Now, let's see what happens to $h(x)$ when $x$ is just a tiny bit bigger than 1 (because our interval starts at 1, but doesn't include it):
As $x$ gets really close to 1 (from the right side),
* $\frac{4}{x+1}$ gets really close to $\frac{4}{1+1} = \frac{4}{2} = 2$.
* $\log_ex$ gets really close to $\log_e1 = 0$.
So, $h(x)$ gets really close to $2 - 2 - 0 = 0$.

This means $h(x)$ starts out very close to zero when $x$ is just over 1. To know if it then goes positive or negative, we need to find its derivative, $h'(x)$, to see if $h(x)$ is increasing or decreasing.
$h'(x) = \frac{d}{dx}\left(2 - 4(x+1)^{-1} - \log_ex\right)$
Using our derivative rules:
$h'(x) = 0 - 4(-1)(x+1)^{-2} - \frac{1}{x}$
$h'(x) = \frac{4}{(x+1)^2} - \frac{1}{x}$.

Let's find out where $h'(x)$ is zero:
$\frac{4}{(x+1)^2} = \frac{1}{x}$
Cross-multiply: $4x = (x+1)^2$
Expand: $4x = x^2 + 2x + 1$
Rearrange into a nice quadratic equation: $x^2 - 2x + 1 = 0$
This is a perfect square! $(x-1)^2 = 0$
So, the only place where $h'(x)$ is zero is at $x=1$.

Since $x=1$ is the *only* spot where $h'(x)$ is zero, and we're looking at $x$ values strictly greater than 1, $h'(x)$ will have the same sign for all $x \in (1,\infty)$. Let's pick an easy value, like $x=2$:
$h'(2) = \frac{4}{(2+1)^2} - \frac{1}{2} = \frac{4}{3^2} - \frac{1}{2} = \frac{4}{9} - \frac{1}{2}$
To compare these, let's find a common denominator (18):
$h'(2) = \frac{8}{18} - \frac{9}{18} = -\frac{1}{18}$.
Since $h'(2)$ is negative, it means $h'(x)$ is always negative for all $x \in (1,\infty)$.

This tells us that $h(x)$ is a *decreasing* function for all $x > 1$.
Remember we found that $h(x)$ starts at 0 (as $x$ gets very close to 1). Since it's always decreasing after that, it means $h(x)$ must be negative for all $x \in (1,\infty)$. So, $h(x) < 0$.

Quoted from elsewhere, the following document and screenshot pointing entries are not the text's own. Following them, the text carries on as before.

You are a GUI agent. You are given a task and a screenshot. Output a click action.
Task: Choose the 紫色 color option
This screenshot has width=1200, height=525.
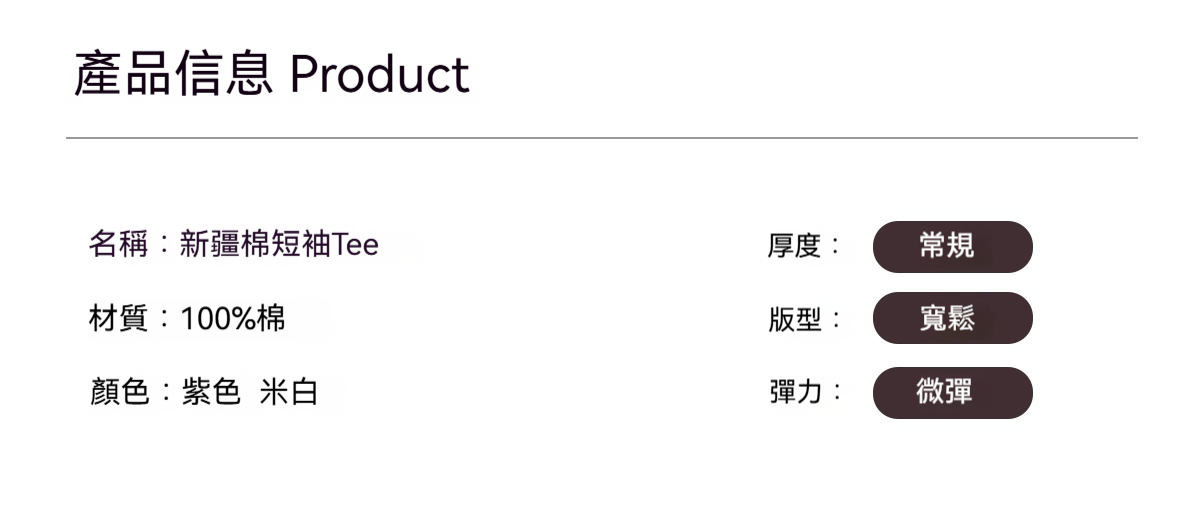(x=211, y=393)
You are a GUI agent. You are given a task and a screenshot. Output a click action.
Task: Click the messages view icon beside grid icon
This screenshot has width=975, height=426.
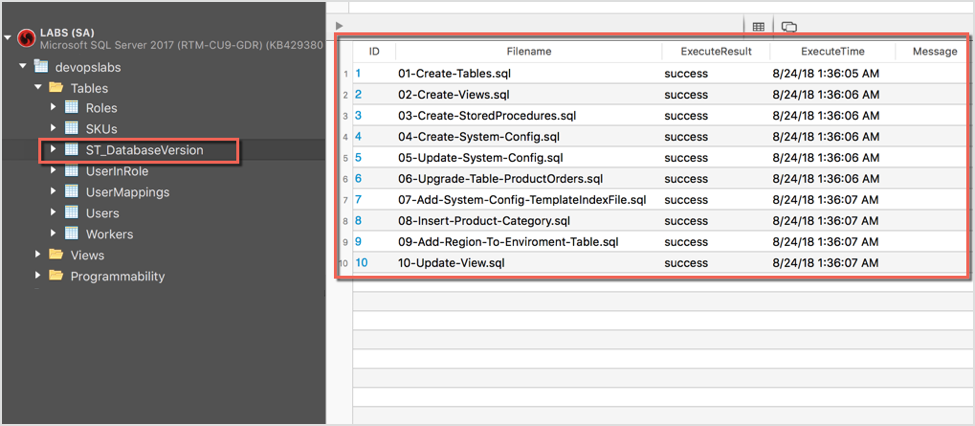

**Step 3: Put it all together for $g'(x)$**
We know $g'(x) = h(x) \cdot f(x)$.
From Step 1, we found $f(x) > 0$ (positive).
From Step 2, we found $h(x) < 0$ (negative).

So, $g'(x) = (\text{negative number}) \times (\text{positive number}) = \text{negative number}$.
This means $g'(x) < 0$ for all $x \in (1,\infty)$.

**Final Conclusion:**
Since the derivative $g'(x)$ is always negative throughout the interval $(1,\infty)$, the function $g(x)$ is decreasing on that interval. That matches option B!